Currently, there is no treatment for children less than one year of age with influenza
related lower respiratory tract infection that is either considered standard or registered
in any country. This dismal scenario exists even though influenza related LRTI is a
significant illness causing morbidity and mortality, especially in children less than 6
months of age. Avian influenza has been reported rarely in children less than one.
There are no data in Vietnam and very few data in Thailand on the burden of influenza in
children less than one. This young age group suffers high mortality. Oseltamivir may be
beneficial in such children. This is basis of this trial.
There are limited data from Thailand on the aetiology of LRTI but no data on mortality of
hospitalised children. Thai children < 1 year accounted for circa one third of LRTIs in
children who were treated as out or inpatients in whom influenza was isolated in 6 (2.7%) of
271 children and RSV in 44 (20%). At the Queen Sirikit hospital, Bangkok, influenza A and B
and RSV accounted for approximately 11% (9/80), 2.5% (2/80) and 6% (5/80) of children < 1
year, respectively. This study included children with underlying diseases like congenital
heart disease and chronic lung disease. A small laboratory series of 110 children at Siriraj
hospital with LRTIs infections (Pilaipan Puthavathana, personal communication) identified
RSV A/B (17%), metapneumovirus (14%), parainfluenza 1 (12%) and adenovirus (12%), influenza
B (6%), influenza A (4%), coronaviruses (3%), Parainfluenza 3 (2%) and 2 (0%).
The number of drugs registered for treating influenza is limited to oral Oseltamivir,
amantadine and rimantadine and inhaled zanamivir. As a result of the 2009 influenza A/H1N1,
clinical guidelines have been updated to include children less than one years old . However,
regulatory studies of oseltamivir excluded children under 1 year based on preclinical data
in rats in which there were deaths in young rats (7 days old) but none in 14 days old rats
given large doses of Oseltamivir. Higher concentrations of Oseltamivir were found in the
brains of the younger rats which was thought to be due immaturity of the blood brain
barrier.
There is, however, some clinical experience with Oseltamivir in the under ones from Japan,
Thailand, Germany , the USA , and additional experience with 2009 pH1N1 . The doses used
were 2 mg/kg bid which is consistent with the dose recommended in the UK for children who
weigh less than 15 kg (30 mg bid for 5 days). At the Queen Sirikit hospital, Oseltamivir has
been given to a very small number of children < 1 year with severe influenza with good
effect (T. Chotpitayasunondh, unpublished observations). This experience is similar to that
of others i.e. good clinical outcomes and apparently good tolerability.
An Oseltamivir pharmacokinetic study in children age 1-5 years showed that the dose of 2
mg/kg resulted in plasma-concentration time curves (AUC) similar to the AUC accepted in
adult. However, the younger the child, the lower the AUC level; never the less, there are
still insufficient pharmacokinetics data in children under one year .

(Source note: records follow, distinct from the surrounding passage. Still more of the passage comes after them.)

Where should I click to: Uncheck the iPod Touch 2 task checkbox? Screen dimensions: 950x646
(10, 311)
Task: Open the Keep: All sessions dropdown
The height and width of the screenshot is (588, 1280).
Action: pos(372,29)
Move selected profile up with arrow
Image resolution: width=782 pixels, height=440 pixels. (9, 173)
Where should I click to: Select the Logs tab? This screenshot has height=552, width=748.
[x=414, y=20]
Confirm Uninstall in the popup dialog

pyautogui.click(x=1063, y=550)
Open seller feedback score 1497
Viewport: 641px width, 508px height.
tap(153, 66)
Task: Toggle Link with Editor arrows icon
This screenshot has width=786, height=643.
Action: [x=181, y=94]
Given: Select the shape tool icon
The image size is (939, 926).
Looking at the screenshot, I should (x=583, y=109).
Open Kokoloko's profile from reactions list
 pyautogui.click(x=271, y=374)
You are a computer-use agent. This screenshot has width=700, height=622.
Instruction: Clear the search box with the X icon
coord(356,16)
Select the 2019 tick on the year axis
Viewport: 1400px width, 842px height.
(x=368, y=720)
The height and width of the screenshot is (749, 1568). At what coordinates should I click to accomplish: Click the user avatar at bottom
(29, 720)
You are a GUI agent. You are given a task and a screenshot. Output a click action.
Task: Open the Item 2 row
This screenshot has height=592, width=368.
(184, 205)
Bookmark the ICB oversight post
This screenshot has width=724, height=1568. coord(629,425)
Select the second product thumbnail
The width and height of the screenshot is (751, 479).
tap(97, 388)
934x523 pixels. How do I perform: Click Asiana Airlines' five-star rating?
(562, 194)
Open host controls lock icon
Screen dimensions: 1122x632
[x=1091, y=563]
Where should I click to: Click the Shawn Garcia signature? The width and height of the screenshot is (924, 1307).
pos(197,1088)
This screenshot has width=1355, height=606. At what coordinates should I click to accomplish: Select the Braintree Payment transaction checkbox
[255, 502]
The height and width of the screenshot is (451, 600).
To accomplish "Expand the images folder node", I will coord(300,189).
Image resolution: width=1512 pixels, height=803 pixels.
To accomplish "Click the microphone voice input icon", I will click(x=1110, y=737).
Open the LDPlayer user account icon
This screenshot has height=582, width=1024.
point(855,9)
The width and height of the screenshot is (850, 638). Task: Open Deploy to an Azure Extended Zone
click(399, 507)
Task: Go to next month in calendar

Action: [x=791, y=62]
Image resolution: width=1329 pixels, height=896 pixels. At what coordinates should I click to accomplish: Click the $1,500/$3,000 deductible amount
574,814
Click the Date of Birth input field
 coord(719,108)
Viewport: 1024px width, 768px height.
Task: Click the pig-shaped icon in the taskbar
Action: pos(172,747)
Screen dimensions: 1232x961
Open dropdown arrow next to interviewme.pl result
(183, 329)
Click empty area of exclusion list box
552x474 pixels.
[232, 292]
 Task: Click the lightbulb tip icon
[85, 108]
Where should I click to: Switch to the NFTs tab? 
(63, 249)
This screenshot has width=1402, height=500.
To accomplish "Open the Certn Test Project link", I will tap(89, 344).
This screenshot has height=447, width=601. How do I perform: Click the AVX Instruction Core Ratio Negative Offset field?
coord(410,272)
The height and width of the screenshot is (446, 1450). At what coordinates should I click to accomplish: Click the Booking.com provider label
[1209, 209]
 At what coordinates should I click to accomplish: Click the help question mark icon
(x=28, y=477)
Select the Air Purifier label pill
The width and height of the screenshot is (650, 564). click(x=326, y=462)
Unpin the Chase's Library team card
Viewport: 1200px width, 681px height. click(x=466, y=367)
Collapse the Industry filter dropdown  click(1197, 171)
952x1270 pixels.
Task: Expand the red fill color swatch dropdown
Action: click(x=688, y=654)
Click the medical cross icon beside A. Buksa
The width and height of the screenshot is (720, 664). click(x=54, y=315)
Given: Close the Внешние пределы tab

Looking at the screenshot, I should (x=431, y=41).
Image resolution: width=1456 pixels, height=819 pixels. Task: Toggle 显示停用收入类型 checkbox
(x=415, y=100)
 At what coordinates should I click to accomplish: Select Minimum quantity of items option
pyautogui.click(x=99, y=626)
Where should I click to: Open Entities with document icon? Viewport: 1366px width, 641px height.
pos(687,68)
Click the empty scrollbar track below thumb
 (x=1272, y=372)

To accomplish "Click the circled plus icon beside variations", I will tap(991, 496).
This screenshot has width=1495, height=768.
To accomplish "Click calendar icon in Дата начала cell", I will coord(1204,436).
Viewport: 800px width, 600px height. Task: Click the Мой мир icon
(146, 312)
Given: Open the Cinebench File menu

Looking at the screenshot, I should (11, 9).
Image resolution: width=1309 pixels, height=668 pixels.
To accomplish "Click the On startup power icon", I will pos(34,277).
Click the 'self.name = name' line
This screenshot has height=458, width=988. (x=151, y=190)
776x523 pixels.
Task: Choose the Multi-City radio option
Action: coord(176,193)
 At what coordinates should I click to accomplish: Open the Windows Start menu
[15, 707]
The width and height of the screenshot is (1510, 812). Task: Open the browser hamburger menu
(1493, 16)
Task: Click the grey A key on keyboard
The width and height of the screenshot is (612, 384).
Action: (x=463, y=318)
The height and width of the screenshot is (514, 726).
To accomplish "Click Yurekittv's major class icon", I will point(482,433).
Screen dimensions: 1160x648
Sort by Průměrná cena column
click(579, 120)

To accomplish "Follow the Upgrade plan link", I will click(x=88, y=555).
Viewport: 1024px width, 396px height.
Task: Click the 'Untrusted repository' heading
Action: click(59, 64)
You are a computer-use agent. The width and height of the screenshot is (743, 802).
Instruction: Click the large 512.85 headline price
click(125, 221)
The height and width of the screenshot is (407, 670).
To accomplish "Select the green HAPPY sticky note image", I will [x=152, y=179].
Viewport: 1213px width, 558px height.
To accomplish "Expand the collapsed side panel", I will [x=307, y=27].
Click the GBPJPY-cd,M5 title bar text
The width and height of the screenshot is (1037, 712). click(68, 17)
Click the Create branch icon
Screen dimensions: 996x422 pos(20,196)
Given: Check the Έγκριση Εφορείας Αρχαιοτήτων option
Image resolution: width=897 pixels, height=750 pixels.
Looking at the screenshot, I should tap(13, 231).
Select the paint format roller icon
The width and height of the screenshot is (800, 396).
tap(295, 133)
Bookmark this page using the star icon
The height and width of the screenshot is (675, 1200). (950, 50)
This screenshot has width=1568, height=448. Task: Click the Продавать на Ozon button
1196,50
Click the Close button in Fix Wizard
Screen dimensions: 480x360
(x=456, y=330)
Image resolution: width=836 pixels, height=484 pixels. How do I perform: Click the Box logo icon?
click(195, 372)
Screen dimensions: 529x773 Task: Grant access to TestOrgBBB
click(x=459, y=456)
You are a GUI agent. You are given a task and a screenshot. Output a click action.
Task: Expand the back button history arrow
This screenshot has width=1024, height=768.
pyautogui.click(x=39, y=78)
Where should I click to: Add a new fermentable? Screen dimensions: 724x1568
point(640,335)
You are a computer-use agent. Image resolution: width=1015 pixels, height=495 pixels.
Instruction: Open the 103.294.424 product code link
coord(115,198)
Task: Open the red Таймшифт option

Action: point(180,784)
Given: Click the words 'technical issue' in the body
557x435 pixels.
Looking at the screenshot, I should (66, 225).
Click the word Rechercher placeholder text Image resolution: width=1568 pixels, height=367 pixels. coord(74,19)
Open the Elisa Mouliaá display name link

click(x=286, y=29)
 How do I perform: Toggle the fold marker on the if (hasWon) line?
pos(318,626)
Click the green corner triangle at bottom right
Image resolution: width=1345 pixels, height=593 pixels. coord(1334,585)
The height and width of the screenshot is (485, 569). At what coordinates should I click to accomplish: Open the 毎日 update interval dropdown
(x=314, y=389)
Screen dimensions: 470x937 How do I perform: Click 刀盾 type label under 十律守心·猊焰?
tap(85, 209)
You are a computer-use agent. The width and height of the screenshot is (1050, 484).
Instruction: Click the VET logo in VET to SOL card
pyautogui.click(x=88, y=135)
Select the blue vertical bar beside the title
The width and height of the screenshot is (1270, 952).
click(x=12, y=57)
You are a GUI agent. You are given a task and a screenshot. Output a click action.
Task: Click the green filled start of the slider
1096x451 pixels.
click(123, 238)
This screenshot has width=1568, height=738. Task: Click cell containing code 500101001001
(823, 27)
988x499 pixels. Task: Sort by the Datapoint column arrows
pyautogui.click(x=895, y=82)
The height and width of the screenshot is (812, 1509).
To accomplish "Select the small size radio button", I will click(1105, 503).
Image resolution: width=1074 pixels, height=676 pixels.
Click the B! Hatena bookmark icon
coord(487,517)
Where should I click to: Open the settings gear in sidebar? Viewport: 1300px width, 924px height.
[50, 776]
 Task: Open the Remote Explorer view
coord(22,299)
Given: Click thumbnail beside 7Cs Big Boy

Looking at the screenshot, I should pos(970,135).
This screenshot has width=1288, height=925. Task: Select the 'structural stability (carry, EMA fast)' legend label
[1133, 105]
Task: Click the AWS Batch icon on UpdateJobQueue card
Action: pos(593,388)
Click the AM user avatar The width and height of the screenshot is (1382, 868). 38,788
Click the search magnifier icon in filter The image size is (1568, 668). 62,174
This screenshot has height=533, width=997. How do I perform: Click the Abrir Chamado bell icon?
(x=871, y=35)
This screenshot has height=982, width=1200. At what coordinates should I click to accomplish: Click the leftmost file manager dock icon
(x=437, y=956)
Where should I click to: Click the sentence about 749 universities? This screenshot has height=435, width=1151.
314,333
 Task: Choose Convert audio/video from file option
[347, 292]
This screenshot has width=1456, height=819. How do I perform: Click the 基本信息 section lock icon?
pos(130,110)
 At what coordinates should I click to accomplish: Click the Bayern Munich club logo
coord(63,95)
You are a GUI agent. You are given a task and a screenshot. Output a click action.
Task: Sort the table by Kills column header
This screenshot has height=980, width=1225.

The clinical significance of reduced in vitro sensitivity is unclear owing to the paucity of
human data but these mutations are likely to result in reduced antiviral efficacy of
Oseltamivir and the adamantanes against H1N1. Furthermore, amantadine treatment of influenza
frequently results in the rapid development of amantadine resistance in both H1N1 and H2N3
viruses, resulting in continued virus replication, thus, making this drug less than ideal
for treating influenza. Currently, there is limited adamantane resistant H1N1 but widespread
adamantane resistant in H3N2. H3N2 and influenza B remain sensitive to Oseltamivir. The
adamantanes have no activity against influenza B.
The emergence of resistance poses difficulties for the treatment of influenza in children
less than one but oseltamivir represents at present the optimal choice for treating such
children. Therefore, this protocol will assess the effect of oral Oseltamivir at doses
recommended by the WHO to see if they are applicable to Thai children.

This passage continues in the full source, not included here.